I signed up for VSO (Voluntary Service Overseas) and was posted to Mozambique, mainly because I spoke Portuguese already. This started a 15-year love-hate relationship with the country. Over that time I worked at grass roots level and policy level, for NGOs, private sector firms, the Mozambican government, and international donors.
I chose to have Lauren on my own because frankly, my choices of potential father material were always deeply flawed. A perhaps unconventional option, but one I believe paid off. We are incredibly close and she is just amazing.
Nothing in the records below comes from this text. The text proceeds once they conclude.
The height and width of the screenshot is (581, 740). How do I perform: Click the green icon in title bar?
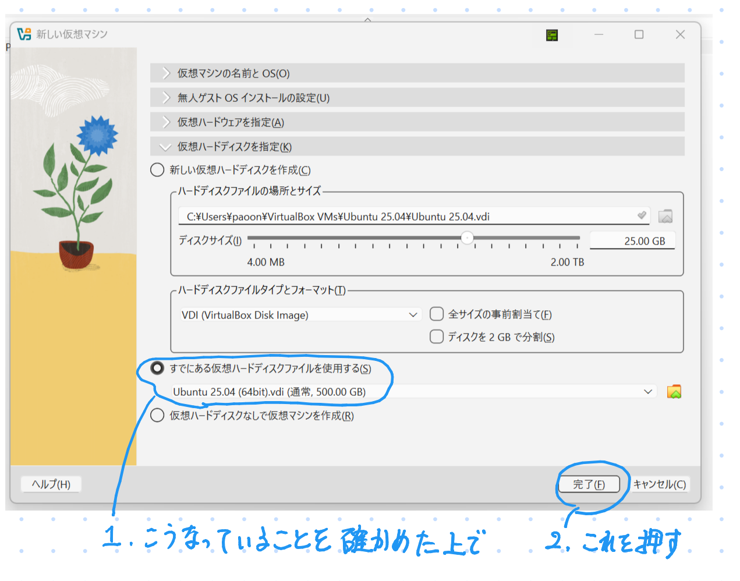551,36
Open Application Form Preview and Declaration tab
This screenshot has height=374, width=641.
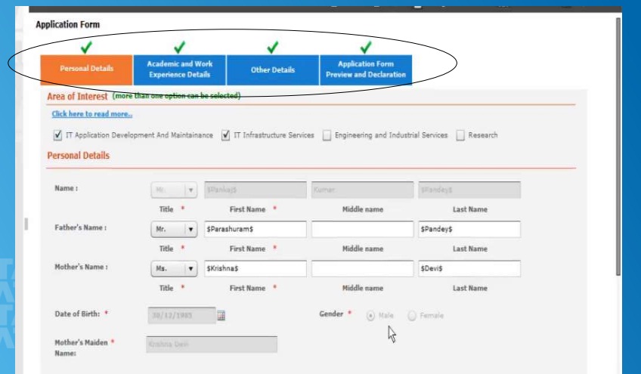coord(366,70)
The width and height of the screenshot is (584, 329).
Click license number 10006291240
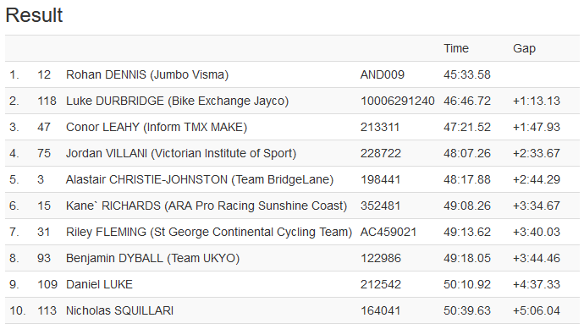pos(398,101)
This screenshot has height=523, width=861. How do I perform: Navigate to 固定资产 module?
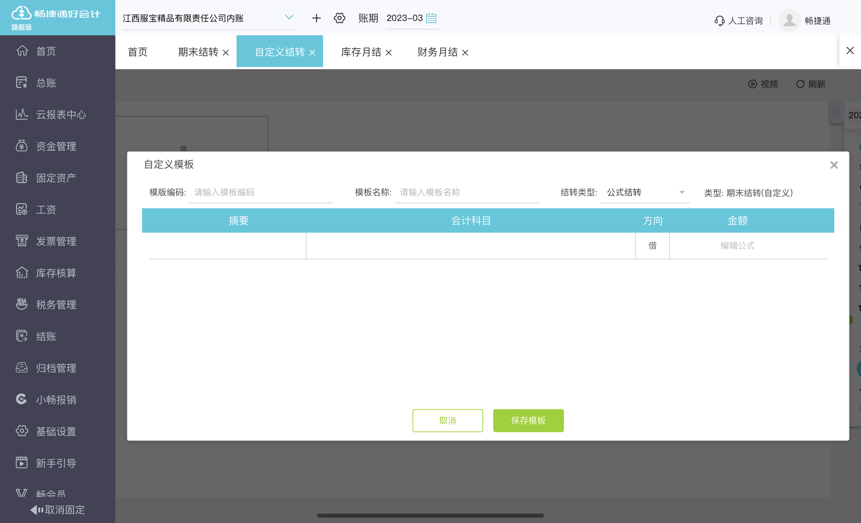point(56,178)
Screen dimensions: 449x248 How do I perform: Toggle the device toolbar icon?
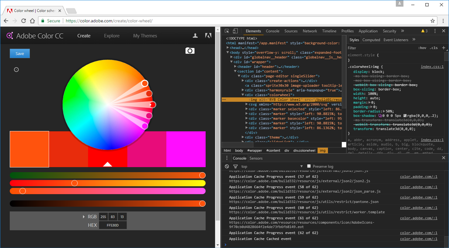235,31
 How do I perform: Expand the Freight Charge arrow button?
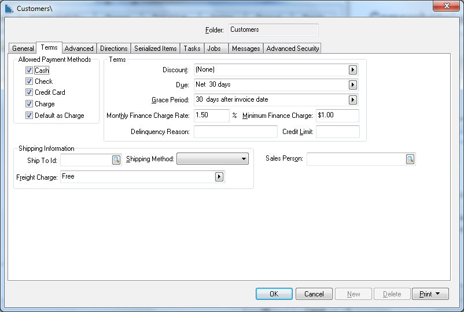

Lauren has grown up surrounded by extreme poverty, and deeply aware of my desire to contribute to development for the less privileged. But she has also been protected by living in a lovely Maputo bubble of international schools, nannies and drivers. Many of her friends have swimming pools and huge houses. But even our small apartment was in a high-end area, right next to the president’s palace (which unfortunately came with the added ‘benefit’ of regular attempts at foreign national anthems by the military band when the president received visiting foreign dignitaries).
I want Lauren to grow up knowing she is incredibly lucky to have a family that loves her, enough funds to never worry about food, housing or school, and protection by a generally benign state by holding a British passport. I hope she will benefit hugely from this years’ trip, and it will help to forge in her the ability and determination to choose her own path in years to come.